■ WHAT THE TASK REQUIRES ■
Copy all lines below that use the word "Expand".

■ DATA ■
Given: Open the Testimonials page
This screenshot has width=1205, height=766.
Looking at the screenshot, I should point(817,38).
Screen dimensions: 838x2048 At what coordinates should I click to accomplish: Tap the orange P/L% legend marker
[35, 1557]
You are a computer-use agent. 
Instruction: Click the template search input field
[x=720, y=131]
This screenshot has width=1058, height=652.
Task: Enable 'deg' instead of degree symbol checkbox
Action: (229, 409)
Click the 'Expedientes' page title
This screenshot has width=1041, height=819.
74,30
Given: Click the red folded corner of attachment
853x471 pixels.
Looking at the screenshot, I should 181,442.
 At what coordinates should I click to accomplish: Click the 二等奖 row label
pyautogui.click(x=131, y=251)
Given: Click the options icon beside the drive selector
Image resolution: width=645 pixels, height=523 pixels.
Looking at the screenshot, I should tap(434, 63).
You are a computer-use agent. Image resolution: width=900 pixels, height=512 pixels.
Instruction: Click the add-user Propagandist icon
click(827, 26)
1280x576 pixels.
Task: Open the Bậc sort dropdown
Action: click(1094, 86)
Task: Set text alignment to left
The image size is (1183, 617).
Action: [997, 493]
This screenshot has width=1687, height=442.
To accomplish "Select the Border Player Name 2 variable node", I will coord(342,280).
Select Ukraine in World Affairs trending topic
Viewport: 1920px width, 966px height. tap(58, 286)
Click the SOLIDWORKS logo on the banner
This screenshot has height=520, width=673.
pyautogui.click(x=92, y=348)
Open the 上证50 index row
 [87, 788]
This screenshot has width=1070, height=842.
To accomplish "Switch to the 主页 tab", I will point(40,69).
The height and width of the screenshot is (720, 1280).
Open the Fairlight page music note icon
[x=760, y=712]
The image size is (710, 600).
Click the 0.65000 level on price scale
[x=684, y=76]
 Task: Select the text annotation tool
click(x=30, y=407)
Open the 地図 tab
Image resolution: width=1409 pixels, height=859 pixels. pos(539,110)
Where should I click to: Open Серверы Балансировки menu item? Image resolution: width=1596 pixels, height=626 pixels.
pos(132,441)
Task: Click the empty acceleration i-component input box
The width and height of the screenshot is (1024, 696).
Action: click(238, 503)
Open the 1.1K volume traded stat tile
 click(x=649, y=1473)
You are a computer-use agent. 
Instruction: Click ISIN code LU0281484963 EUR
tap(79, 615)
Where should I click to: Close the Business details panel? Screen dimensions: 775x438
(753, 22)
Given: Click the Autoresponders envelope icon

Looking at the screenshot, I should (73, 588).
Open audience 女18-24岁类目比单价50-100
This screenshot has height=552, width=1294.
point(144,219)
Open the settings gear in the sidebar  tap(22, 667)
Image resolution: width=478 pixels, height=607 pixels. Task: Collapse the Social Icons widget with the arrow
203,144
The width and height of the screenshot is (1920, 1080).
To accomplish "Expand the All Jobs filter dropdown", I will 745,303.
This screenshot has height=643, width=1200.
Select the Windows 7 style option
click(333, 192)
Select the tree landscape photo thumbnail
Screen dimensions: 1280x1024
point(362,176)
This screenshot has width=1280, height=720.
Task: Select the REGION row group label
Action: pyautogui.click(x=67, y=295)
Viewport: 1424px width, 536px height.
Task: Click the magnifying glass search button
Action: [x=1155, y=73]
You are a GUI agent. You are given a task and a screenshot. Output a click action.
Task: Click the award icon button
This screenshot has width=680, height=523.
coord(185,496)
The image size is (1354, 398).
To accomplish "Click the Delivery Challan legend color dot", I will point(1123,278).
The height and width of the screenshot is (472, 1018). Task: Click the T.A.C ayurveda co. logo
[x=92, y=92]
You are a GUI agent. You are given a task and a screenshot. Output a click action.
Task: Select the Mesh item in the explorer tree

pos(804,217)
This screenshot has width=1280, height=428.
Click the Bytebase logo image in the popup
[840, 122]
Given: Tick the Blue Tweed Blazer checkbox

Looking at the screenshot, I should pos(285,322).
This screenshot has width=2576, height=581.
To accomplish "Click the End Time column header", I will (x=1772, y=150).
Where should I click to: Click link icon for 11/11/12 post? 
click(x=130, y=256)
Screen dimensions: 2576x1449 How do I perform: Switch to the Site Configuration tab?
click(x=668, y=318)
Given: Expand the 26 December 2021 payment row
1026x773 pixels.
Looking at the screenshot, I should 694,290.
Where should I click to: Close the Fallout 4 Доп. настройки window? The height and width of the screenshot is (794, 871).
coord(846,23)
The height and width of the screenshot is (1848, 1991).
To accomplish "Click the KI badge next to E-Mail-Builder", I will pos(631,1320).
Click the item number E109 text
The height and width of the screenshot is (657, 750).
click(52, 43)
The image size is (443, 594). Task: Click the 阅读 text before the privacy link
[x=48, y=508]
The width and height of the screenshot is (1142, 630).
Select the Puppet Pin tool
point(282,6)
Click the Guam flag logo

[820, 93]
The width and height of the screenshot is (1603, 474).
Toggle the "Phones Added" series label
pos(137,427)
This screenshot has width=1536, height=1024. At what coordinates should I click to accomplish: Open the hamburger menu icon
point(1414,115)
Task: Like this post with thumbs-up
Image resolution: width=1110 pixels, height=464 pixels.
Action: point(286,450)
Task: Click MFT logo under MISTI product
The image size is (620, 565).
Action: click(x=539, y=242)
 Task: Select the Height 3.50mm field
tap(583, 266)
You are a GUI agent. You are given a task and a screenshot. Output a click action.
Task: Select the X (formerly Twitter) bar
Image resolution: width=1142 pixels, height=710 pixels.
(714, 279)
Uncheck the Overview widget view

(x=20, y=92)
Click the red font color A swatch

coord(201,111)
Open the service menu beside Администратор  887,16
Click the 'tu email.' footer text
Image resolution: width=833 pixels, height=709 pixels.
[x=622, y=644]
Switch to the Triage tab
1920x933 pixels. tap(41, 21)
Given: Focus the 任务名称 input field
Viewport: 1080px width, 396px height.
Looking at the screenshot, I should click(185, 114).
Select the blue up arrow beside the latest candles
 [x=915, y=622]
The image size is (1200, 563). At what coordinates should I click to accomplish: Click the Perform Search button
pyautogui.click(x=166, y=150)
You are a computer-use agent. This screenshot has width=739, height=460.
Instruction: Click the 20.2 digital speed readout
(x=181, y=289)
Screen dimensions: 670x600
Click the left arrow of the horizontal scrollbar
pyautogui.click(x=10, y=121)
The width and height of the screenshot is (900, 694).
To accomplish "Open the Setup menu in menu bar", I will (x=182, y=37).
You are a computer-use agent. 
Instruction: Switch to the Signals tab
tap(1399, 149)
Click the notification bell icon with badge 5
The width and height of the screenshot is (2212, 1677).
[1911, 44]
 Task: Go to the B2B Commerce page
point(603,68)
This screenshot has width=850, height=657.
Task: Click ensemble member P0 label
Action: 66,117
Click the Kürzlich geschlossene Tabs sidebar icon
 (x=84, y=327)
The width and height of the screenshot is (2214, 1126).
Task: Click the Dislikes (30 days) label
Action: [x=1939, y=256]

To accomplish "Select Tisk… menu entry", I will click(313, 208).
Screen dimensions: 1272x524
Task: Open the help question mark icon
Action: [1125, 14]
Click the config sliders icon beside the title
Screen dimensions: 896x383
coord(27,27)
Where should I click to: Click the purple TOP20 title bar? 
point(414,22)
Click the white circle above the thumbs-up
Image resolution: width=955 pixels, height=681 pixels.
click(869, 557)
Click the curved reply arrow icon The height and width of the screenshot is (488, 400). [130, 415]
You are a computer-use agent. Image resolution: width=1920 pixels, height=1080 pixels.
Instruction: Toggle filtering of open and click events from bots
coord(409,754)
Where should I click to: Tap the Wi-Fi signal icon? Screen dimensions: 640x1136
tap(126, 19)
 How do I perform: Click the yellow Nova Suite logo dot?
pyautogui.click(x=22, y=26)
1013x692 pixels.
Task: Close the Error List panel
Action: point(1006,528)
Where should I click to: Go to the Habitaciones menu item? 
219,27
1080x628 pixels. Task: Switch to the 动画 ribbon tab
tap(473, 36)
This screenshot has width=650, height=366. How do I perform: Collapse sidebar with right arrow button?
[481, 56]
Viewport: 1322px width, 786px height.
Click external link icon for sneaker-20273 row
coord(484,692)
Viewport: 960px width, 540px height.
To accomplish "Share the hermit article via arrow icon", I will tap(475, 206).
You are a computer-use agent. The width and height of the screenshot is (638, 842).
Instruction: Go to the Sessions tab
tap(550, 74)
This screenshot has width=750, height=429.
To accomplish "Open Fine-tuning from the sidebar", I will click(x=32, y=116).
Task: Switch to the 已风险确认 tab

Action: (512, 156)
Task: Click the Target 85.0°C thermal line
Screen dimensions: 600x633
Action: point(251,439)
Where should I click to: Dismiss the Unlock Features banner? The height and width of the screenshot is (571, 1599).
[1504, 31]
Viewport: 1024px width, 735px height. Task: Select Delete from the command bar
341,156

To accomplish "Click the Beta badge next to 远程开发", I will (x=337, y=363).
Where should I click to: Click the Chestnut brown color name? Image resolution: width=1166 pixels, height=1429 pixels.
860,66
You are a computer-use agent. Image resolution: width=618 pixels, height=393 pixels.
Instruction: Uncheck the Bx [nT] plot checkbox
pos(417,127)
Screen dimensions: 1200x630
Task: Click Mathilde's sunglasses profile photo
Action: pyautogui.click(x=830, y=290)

■ EXERCISE OUTPUT ■
To accomplish "Expand the All Jobs filter dropdown", I will 745,303.
Given: Expand the 26 December 2021 payment row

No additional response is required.